Sarah Cornwell grew up in Narberth, Pennsylvania. Her fiction has appeared or is forthcoming in publications including the 2013 Pushcart Prize Anthology, The Missouri Review, Mid-American Review, Gulf Coast, Hunger Mountain, and Alaska Quarterly Review, and has been honored with a Pushcart Prize, the 2008 Gulf Coast Fiction Prize, and finalist honors for the Keene Prize for Literature. In 2010, her screenwriting was recognized with the Humanitas Student Drama Fellowship. Sarah's debut novel What I Had Before I Had You will be published by HarperCollins in January 2014.

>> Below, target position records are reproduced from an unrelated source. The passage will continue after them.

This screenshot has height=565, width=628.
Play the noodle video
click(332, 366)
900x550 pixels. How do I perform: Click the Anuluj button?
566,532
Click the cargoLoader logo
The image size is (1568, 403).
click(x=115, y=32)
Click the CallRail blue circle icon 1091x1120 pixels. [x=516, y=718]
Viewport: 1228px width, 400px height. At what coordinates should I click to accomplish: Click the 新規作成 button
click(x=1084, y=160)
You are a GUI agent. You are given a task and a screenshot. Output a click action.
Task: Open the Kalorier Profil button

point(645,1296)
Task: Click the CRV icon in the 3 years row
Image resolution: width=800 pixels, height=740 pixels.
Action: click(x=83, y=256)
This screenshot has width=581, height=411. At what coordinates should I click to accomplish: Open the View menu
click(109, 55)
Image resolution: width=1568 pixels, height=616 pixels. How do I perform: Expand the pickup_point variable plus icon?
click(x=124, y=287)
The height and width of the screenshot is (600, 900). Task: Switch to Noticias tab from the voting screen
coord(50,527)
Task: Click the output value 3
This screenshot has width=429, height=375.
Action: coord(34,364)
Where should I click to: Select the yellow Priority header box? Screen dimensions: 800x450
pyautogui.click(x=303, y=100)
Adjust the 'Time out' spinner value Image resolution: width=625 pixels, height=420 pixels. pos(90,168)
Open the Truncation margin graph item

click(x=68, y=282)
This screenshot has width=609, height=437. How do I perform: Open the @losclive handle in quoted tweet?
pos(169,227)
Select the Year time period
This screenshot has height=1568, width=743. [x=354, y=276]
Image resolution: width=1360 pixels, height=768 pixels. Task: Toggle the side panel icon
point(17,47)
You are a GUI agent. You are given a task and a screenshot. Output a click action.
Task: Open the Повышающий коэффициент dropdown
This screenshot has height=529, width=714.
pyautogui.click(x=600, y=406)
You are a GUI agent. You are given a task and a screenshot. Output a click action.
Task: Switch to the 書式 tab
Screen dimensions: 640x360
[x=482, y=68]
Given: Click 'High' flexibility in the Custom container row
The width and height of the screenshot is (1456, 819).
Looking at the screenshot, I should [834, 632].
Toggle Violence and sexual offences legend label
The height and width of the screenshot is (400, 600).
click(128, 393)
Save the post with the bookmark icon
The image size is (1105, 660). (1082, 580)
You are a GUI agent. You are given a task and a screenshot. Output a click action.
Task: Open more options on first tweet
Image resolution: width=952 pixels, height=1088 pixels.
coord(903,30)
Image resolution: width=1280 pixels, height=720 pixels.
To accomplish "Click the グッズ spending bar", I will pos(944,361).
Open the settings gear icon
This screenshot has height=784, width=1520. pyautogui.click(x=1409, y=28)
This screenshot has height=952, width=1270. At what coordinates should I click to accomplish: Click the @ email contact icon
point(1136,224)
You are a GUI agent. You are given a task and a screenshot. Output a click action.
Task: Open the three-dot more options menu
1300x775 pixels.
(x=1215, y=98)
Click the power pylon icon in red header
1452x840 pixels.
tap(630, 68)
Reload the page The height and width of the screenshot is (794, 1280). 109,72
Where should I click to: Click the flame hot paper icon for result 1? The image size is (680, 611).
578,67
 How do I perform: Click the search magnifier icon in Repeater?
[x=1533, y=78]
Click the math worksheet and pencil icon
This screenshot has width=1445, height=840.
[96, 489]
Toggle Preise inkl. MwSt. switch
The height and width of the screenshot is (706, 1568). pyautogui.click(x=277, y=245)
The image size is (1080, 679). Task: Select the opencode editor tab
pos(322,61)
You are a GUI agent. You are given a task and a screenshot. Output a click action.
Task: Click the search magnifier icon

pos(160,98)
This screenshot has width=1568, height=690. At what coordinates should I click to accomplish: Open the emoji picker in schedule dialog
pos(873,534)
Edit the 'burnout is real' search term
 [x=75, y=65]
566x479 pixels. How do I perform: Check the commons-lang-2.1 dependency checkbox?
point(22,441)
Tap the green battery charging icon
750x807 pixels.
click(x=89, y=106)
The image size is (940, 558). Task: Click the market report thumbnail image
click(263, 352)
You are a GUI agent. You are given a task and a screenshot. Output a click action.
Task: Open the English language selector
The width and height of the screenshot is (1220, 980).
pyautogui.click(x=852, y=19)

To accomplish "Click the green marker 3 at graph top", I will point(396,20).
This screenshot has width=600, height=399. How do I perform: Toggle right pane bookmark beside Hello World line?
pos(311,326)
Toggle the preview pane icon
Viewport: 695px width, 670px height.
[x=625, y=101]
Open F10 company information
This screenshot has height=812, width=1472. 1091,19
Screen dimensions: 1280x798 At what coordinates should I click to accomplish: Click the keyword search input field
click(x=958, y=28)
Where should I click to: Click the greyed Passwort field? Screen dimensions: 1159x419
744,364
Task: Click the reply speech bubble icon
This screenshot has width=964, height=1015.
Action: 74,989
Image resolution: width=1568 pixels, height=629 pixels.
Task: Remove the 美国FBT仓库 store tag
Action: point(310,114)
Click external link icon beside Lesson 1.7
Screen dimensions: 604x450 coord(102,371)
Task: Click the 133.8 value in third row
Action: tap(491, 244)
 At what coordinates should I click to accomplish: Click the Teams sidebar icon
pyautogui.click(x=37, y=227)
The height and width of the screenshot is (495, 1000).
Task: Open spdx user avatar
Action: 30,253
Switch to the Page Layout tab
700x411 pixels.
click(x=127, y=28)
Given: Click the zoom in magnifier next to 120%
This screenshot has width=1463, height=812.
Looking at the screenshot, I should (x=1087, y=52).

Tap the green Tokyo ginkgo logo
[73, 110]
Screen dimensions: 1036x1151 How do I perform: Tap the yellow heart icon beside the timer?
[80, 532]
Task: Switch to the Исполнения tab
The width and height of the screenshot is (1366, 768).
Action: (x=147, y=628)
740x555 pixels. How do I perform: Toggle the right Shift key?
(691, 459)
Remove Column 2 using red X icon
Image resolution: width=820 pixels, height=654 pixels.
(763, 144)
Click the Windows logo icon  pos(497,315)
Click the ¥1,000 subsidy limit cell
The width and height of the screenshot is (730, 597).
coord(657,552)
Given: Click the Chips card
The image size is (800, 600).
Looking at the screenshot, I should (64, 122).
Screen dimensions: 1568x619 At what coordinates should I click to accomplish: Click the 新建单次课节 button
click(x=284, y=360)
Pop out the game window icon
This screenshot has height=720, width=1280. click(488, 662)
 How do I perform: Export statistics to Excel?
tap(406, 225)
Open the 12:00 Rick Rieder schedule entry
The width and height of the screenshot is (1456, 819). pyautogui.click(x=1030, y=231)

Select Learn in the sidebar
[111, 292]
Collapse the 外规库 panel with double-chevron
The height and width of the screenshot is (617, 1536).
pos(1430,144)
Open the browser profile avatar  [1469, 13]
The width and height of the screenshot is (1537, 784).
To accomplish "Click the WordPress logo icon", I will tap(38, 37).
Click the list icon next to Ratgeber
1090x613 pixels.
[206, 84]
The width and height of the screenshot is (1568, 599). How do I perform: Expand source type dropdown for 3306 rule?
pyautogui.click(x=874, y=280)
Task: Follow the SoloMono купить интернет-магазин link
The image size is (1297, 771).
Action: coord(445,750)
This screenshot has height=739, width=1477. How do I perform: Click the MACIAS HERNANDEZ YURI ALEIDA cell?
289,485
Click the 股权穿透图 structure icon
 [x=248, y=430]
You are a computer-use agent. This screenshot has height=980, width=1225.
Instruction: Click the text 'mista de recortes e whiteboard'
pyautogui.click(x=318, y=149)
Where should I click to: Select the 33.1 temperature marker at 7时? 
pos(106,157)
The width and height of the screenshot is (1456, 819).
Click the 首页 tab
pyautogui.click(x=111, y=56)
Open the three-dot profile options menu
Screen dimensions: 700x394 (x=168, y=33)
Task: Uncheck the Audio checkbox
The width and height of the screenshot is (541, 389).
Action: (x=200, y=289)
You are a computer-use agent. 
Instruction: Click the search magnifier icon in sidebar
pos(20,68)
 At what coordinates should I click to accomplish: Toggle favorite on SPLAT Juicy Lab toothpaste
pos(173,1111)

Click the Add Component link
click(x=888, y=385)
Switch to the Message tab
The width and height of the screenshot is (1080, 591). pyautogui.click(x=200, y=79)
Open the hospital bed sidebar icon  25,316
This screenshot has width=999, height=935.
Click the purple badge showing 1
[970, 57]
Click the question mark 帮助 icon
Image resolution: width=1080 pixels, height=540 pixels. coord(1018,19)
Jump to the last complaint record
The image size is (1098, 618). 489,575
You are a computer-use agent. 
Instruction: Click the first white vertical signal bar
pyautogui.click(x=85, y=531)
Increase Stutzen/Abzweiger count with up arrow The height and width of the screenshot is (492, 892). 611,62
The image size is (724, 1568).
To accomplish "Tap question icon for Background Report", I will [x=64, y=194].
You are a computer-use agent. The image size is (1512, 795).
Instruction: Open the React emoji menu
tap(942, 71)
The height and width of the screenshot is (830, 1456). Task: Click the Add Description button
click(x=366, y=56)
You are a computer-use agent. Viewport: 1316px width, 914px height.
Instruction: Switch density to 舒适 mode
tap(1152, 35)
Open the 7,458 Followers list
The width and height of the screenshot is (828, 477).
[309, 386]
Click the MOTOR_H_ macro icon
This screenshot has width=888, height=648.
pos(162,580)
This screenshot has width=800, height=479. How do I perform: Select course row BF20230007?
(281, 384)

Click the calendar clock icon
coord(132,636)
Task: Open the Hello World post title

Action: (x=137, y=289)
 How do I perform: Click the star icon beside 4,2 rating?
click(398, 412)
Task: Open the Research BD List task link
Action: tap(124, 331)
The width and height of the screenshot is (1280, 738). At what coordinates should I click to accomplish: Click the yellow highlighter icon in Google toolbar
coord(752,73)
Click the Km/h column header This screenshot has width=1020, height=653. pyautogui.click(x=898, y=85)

Sarah is grateful for support from the Michener Center for Writers at UT-Austin, where she was a James Michener Fellow, as well as the Millay Colony for the Arts, Vermont Studio Center, and Norton Island Writers Colony. She was the Spring 2012 Writer-in-Residence at Interlochen Arts Academy and a 2011 Mid-Atlantic Arts Foundation Creative Fellow for Pennsylvania State. Sarah has worked as an investigator of police misconduct, a writer in the schools, an MCAT tutor, a psychological research interviewer, a toy seller, and a screenwriter. She lives in Los Angeles.

Contact Links
Website | Twitter | Facebook


Thank-you to Trish from TLC Book Tours for hosting this tour, and to Harper Collins for sending me a print copy to review!

CLICK HERE to follow the rest of the tour


  1. Hi Reeka! I'm so glad the book delivered the kind of experience you were hoping for! I'd be happy to answer any questions you or your readers might have. Thanks for taking the time to write this lovely review!

  2. Thanks for being a part of the tour! I'm featuring your review on TLC's Facebook page today.

  3. I love this cover and the synopsis. I'm glad it lives up to expectations... added to my wishlist. :) Great review!

  4. I love mental illness in fiction! In fact, books with that aspect stick with me longer than most. I'm so glad you loved this one -- it sounds great!

  5. This is a great review! I love your read-alike based recommendations at the end, but most of all, I like that you don't bury the lead. Is it the evocative literary fiction I am hoping to find? You don't mince words, and now I am bumping this way up on my to-read list.